- _ESTRATTO DELLA PAGINA_
>>>>
Cronaca

Da Ciruzzo ‘o milionario a Marco: la storia dei Di Lauro, il clan che ha ispirato Gomorra

La notizia di oggi è quella dell’arresto di Ciro Di Lauro, figlio di Ciruzzo ‘o milionario e fratello del camorrista Marco di Lauro, ultimo super latitante della camorra arrestato nel 2019. Come si sa, dietro questo cognome vi è una lunga storia criminale, iniziata dal padre Paolo e che ha fatto sprofondare Napoli nella più efferata guerra di Camorra di sempre. Una storia che ha riempito le pagine della cronaca nera e anche ispirato la serie televisiva Gomorra. 

Tutto ha inizio il 1° Maggio 1982. Nella zona di “Mmiezzo all’Arco”, quartiere Secondigliano, un commando uccide in strada il boss Aniello Lamonica. Il quartiere è in lutto, i negozi chiudono le serrande per tre giorni nel rispetto dell’amato capozona. A sconvolgere tutti però, è la voce che il mandante dell’agguato sia uno dei fedelissimi di Lamonica: Paolo Di Lauro. egli è un ragazzo schietto e calcolatore, con l’aria del capo e mille aspirazioni.

Paolo di Lauro nasce a Secondigliano nel 1953. Viene da una famiglia di venditori di abbigliamento ambulanti, i cosiddetti “magliari”, famosi in tutta la città per i prezzi a buon mercato e a volte le truffe. A Paolo però non piace la vita del magliaro.  Egli aspira a diventare qualcuno e da subito inizia a muovere i primi passi nel mondo criminale. Entra giovanissimo a far parte del clan Lamonica, diventandone il contabile e il braccio destro del boss Aniello. A questi anni risale il soprannome di Ciruzzo ‘o milionario” (coniato dal boss di Forcella Luigi Giuliano, durante una partita a poker), che lo accompagnerà per tutta la vita.

L’arresto di Marco Di Lauro

Per quanto riguarda gli affari, il contabile oltre che saperli gestire, sa anche fiutarli. Stiamo parlando della fine degli anni ’70, gli anni dell’eroina. Si calcola che, all’epoca, in Italia ci fossero più eroinomani che negli USA. Di Lauro sa che la droga frutterebbe al clan miliardi di lire, ma non riesce a convincere il capo a buttarsi in questo business. Così inizierà la ribellione del contabile, che porterà all’uccisione di Aniello Lamonica e al cambio di comando del clan. Quest’ultimo che da quel momento in poi porterà il nome dei Di Lauro.

Non appena arrivato in cima, il nuovo boss decide di riformare l’organizzazione criminale. In primis, si decide di rimanere nei quartieri di Secondigliano e Scampia. In quelle zone ampie, isolate e inosservabili, Di Lauro crea piazze di spaccio sicure e ben fornite. La droga non passa più per i mediatori, ma arriva direttamente dalla Colombia. Molti dicono che gli uomini del clan la trasportassero a bordo di grossi catamarani. Questo sarà il business più prolifico di tutti, capace di far guadagnare ai Di Lauro 15 milioni di euro all’anno.
<<<<
- _CONSEGNA A_
Rispondi a queste domande sull'articolo sui Di Lauro:
(i) In che data viene ucciso il boss Aniello Lamonica?
(ii) Chi coniò il soprannome "Ciruzzo 'o milionario", e in quale occasione?
(iii) Quanto faceva guadagnare ogni anno ai Di Lauro il traffico di droga?

Voci salvate:
>>>>
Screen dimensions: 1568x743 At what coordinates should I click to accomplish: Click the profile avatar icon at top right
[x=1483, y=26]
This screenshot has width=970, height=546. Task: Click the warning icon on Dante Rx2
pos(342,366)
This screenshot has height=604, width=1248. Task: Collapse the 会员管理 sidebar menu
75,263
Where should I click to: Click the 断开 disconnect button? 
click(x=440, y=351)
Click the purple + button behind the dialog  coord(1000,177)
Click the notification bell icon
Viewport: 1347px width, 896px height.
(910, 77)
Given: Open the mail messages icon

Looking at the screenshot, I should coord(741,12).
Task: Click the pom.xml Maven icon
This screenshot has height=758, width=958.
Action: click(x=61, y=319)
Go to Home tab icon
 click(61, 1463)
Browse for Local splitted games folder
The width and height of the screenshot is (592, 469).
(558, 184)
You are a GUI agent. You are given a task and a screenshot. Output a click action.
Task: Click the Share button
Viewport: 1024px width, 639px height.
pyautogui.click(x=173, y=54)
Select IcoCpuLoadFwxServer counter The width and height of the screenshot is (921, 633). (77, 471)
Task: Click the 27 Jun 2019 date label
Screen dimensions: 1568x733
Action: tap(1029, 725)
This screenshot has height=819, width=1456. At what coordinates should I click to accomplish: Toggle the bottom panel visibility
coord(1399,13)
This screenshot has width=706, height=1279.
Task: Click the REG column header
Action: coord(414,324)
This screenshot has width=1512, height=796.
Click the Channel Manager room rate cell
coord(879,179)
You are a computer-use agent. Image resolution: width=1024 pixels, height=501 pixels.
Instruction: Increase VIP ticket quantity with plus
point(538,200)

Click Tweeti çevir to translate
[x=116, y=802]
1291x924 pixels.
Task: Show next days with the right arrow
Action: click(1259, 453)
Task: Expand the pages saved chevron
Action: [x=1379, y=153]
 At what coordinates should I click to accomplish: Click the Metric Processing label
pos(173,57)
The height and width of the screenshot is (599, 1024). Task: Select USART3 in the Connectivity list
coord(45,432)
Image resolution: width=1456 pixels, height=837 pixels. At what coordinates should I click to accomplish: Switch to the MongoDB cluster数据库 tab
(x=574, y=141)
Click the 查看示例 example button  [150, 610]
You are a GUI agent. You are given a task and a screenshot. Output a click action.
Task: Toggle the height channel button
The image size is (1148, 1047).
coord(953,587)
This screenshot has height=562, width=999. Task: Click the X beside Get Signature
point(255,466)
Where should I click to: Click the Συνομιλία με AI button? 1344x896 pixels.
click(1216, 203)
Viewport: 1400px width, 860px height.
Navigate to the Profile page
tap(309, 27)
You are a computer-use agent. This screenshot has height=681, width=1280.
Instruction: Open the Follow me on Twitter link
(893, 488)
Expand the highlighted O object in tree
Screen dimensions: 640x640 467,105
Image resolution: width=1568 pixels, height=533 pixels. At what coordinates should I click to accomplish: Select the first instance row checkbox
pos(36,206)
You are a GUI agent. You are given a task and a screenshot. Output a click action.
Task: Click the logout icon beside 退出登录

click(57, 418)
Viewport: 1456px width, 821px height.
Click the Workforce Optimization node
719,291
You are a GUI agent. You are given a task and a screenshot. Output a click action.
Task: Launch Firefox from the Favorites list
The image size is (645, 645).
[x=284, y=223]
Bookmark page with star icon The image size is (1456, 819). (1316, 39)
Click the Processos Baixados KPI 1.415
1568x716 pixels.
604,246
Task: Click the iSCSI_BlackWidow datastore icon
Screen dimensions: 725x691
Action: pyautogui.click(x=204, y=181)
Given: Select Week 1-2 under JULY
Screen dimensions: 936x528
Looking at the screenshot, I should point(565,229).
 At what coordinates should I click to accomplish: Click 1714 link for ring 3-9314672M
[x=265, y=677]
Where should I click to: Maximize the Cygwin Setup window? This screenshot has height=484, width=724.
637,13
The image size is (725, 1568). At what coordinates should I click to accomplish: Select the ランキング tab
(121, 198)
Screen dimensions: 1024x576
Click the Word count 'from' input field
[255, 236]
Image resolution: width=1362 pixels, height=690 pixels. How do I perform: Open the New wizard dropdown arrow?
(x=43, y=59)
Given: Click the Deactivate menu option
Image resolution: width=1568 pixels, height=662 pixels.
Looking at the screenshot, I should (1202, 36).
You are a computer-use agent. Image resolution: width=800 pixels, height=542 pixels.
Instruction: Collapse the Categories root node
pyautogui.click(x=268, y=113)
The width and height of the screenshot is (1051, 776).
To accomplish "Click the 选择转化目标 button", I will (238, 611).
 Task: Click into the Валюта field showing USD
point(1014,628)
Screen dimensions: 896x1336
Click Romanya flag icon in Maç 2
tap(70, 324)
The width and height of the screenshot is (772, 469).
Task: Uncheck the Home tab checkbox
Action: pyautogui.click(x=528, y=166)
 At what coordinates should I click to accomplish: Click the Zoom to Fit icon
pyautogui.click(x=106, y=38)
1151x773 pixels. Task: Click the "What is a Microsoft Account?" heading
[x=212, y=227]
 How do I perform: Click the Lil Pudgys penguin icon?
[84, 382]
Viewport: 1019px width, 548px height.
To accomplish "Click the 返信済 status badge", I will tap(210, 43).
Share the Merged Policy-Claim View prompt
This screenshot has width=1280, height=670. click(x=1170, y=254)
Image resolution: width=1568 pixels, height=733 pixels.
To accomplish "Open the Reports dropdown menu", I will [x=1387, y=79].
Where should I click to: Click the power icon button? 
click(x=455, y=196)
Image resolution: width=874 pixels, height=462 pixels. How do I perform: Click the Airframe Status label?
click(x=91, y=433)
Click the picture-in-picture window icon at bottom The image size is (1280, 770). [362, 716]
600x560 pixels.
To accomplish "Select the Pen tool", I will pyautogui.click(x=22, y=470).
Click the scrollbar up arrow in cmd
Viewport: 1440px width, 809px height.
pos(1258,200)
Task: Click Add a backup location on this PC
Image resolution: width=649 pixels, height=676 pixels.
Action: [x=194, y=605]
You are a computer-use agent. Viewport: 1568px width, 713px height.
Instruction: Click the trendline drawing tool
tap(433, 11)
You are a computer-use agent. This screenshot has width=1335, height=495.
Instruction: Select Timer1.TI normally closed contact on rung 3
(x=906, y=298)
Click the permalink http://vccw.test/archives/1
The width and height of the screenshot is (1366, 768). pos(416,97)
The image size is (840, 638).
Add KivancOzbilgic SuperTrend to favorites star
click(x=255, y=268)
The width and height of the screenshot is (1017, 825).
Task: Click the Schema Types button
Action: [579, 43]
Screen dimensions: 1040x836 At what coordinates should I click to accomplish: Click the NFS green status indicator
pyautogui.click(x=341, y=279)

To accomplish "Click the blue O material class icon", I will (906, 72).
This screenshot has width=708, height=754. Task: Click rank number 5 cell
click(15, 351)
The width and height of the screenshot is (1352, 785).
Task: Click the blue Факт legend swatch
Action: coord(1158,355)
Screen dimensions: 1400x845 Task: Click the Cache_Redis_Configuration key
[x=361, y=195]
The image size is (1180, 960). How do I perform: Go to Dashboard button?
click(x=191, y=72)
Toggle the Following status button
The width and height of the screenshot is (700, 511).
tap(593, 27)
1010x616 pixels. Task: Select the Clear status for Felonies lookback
<<<<
- _CONSEGNA B_
Ricopia, per favore, il tratto delle righe fornite che va dalla riga che contiene "This screenshot has width=708, height=754." fino alla riga che contiene "[x=361, y=195]", entrambe incluse.

- _RISULTATO ATTESO A_
(i) Il 1° maggio 1982.
(ii) Lo coniò il boss di Forcella Luigi Giuliano, durante una partita a poker.
(iii) 15 milioni di euro all'anno.

- _RISULTATO ATTESO B_
This screenshot has width=708, height=754. Task: Click rank number 5 cell
click(15, 351)
The width and height of the screenshot is (1352, 785).
Task: Click the blue Факт legend swatch
Action: coord(1158,355)
Screen dimensions: 1400x845 Task: Click the Cache_Redis_Configuration key
[x=361, y=195]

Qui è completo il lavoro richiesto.